Employment Practices Liability Insurance
Business Insurance for Employment Claims
Employment practices liability insurance (EPLI) protects your company against certain employment-related claims filed by employees. It covers claims based on allegations of harassment, discrimination, wrongful termination and similar acts. EPLI coverage is a type of errors and omissions insurance.
Claims alleging discrimination and other unlawful employment acts are some of the most common types of claims filed against businesses.
Once a claim has been filed, the business must take action. It can either negotiate a settlement with the plaintiff or defend itself in court. It cannot simply ignore the claim, even if it believes the claim is not valid.
Damages awarded to a plaintiff in an employment claim can be significant. According to the Insurance Information Institute, the median award for an EPLI claim in 2014 was $87,975. Even if the business defeats the suit, it must pay an attorney to investigate the claim and provide a defense.
There is no standard EPLI policy form, so coverage varies widely from one insurer to the next.
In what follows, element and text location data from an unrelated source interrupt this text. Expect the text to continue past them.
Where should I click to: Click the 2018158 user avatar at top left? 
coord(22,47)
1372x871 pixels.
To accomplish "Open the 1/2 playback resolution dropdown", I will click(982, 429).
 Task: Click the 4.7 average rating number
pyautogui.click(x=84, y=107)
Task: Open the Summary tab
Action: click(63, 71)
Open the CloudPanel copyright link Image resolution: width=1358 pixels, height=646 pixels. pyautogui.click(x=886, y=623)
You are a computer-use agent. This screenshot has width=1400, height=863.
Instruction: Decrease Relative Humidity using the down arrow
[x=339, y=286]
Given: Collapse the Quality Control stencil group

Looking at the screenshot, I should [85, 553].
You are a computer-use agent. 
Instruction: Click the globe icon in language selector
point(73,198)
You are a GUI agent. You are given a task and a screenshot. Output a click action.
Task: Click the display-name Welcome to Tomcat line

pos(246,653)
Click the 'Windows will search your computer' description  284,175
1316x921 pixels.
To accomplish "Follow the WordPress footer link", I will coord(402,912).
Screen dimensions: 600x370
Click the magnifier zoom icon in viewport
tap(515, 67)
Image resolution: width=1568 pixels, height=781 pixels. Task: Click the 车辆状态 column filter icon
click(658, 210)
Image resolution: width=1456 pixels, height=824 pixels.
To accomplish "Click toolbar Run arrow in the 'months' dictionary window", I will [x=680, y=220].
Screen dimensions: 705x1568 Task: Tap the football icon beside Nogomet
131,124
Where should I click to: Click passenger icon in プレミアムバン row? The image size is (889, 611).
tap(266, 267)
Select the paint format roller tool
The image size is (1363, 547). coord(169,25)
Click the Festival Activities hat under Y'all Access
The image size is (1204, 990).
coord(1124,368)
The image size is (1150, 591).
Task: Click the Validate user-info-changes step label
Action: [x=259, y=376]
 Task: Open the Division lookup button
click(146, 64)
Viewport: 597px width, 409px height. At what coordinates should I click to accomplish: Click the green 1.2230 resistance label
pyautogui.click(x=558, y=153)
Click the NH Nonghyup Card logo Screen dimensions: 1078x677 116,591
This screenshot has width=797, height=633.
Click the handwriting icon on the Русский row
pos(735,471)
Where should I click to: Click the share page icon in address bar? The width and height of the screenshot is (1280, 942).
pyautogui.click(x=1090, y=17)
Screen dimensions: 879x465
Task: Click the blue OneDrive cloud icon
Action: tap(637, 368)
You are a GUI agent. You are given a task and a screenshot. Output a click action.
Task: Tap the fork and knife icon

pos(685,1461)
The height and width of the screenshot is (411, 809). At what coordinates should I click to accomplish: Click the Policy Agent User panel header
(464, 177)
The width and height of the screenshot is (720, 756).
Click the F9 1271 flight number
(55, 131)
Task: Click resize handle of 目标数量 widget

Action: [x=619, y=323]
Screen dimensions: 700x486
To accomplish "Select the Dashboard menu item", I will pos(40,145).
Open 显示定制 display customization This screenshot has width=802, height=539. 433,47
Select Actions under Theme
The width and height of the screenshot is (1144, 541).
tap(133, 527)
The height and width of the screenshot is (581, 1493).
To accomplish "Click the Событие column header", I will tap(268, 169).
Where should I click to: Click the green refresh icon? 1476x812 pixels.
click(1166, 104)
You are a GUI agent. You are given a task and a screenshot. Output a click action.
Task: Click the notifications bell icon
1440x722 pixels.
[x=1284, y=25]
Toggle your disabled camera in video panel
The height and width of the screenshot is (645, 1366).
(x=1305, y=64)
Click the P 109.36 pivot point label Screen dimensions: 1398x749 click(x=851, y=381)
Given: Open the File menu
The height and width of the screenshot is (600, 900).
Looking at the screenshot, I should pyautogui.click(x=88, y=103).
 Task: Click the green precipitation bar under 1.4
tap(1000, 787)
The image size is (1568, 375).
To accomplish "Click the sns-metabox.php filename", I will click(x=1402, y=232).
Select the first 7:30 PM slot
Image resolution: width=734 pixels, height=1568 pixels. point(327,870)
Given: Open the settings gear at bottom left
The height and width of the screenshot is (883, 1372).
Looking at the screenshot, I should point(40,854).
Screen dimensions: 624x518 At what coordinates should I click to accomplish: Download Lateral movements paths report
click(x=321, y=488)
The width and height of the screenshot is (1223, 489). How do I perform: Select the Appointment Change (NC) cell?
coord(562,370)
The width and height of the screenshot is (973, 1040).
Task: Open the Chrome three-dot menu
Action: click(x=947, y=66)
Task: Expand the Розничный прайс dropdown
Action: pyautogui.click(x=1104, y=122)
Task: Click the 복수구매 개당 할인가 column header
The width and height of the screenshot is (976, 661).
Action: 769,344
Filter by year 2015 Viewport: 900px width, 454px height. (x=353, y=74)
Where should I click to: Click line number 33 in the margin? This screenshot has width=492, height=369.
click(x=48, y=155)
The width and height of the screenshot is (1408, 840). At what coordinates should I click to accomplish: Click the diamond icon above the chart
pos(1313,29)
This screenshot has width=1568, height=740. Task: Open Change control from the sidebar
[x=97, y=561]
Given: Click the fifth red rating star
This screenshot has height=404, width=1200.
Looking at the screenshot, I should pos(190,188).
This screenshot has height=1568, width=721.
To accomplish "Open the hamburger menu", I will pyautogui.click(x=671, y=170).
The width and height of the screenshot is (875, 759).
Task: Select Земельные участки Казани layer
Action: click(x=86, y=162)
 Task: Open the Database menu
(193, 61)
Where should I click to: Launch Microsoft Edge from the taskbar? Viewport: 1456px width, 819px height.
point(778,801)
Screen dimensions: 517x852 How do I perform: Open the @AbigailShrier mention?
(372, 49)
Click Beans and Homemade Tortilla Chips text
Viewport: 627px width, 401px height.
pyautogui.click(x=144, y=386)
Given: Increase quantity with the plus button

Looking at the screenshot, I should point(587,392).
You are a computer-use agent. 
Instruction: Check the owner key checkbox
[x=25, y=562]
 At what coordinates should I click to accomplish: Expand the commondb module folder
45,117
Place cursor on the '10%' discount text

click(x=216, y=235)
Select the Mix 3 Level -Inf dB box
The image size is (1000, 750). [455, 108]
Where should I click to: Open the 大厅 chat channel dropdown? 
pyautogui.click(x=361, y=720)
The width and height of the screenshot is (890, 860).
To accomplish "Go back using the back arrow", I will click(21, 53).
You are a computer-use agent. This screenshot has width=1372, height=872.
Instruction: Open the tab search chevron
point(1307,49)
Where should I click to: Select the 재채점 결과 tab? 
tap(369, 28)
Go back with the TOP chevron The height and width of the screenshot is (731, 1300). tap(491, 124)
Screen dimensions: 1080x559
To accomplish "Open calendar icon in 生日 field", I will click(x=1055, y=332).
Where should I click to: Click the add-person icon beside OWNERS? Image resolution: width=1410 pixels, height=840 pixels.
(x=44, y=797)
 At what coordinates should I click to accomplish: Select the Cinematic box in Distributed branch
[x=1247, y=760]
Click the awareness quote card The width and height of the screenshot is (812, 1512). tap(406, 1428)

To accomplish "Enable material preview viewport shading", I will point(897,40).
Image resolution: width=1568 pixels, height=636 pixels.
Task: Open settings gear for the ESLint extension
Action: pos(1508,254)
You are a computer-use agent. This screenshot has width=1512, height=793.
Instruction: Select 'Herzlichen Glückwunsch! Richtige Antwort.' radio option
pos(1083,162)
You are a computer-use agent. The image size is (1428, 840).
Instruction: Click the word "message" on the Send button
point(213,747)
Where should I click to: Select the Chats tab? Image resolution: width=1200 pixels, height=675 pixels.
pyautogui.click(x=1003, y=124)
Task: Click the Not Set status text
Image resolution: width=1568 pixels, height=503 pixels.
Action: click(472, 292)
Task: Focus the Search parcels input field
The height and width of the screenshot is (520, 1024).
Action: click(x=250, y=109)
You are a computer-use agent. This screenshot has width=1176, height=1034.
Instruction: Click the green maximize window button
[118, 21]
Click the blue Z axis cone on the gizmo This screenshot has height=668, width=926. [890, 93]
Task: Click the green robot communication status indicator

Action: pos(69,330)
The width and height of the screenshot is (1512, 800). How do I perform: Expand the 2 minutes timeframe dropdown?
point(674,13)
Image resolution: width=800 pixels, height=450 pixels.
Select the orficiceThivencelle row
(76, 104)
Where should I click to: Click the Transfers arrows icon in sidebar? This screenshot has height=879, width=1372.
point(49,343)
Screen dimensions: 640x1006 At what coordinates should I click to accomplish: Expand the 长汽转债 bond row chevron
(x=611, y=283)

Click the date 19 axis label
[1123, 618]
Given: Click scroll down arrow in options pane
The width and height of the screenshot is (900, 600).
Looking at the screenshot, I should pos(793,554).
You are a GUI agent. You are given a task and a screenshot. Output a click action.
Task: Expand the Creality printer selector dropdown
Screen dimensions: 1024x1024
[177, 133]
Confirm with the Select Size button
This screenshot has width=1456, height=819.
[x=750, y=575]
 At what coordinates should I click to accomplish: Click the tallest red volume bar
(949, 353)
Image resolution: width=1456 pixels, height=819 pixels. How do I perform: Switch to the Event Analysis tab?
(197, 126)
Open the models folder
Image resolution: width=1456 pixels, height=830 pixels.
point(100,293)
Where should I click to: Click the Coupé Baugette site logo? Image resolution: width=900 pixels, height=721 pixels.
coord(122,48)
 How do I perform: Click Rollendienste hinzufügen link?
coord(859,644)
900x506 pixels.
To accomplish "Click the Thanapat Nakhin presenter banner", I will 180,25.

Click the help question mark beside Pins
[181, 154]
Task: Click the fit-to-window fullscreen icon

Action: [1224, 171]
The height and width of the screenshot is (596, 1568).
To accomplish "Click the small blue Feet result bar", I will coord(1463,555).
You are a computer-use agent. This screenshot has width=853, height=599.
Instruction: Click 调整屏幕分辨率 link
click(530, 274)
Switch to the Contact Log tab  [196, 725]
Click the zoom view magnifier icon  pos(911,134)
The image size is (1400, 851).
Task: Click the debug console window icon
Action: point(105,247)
EPLI coverage may be written by itself or combined with other coverages. It is often written in conjunction with directors and officers liability coverage as part of a management liability policy. It may also be added via an endorsement to a commercial package policy. Your agent or broker can hep you decide which option is best for your business.
Virtually all EPLI policies cover claims arising from discrimination, harassment, and wrongful termination. Note that harassment (sexual or otherwise) is a type of discrimination. Many policies also cover claims for other types of workplace torts. Here are examples of acts that might be included in a policy.
To be covered, these acts must be employment-related.
- Failure to hire or promote
- Invasion of privacy
- Defamation (including libel and slander) and humiliation
- Wrongful demotion
- Wrongful discipline
- Deprivation of career opportunity
- Negligent evaluation
- Violation of civil rights law (federal, state or local)
Covers Intentional Acts
Many of the claims covered by EPLI policies result from intentional acts committed by a business or its employees. For example, suppose that you fire Fred, an employee of yours, for poor performance. Fred later sues your firm for wrongful termination. He claims that he was fired because of his age (60), not his performance. Fred's suit contends that your actions violated his civil rights under federal anti-discrimination laws. Terminating Fred was an act you committed intentionally. A court will determine whether your acts were discriminatory and if so, what damages should be awarded to Fred. If you want to avoid the cost and publicity of a trial, you can settle Fred's suit out of court.
Here are some exclusions often found in EPLI policies:
- Occupational Safety and Health Act (OSHA) violations
- Failure to comply with workers compensation laws
- Fair Labor Standards Act violations
- Consolidated Omnibus Budget Reconciliation Act (COBRA) violations
- Worker Adjustment and Retraining Notification (WARN) Act violations
- Employee Retirement Income Security Act (ERISA) violations
- Strikes, lockouts, and other labor disputes
- Payments expressly owed under an employment contract if the contract is terminated
- Stock options and employee benefits other than back pay and front pay (future earnings)
Most EPLI policies are claims-made. This means that policies cover claims made against the insured business during the policy period. If a business decides to terminate its EPLI coverage, it should consider purchasing an extended reporting period. Without this extension, the company will have no coverage for claims that arise after the policy ends.
Many EPLI policies contain an Each Claim limit and an Aggregate limit.
Many also include a self-insured retention (SIR) that applies to each claim. The SIR typically applies to both defense costs and damages. Many, but not all, EPLI policies cover punitive damages where the payment of such damages is allowed by law. In many policies, defense costs are included (reduce) the limit of insurance. Depending on the policy, you (the policyholder) or the insurer may be responsible for defending claims. No matter who is providing a defense, the insurer may have the right to approve counsel.
Many EPLI policies include a clause stating that the insurer will not settle claims without the policyholder's consent. Even so, policies will often contain a "consent to settle" (hammer) clause. This clause imposes a penalty if the policyholder refuses to consent to an initial settlement that is agreed to by the claimant and recommended by the insurer.
EPLI coverage should be one element of a robust risk management plan. You can prevent most claims from occurring by establishing proper employment policies and procedures. It is your obligation as a business owner to understand your obligations under local, state and federal anti-discrimination laws. If you aren't familiar with these laws, ask your attorney to explain them to you.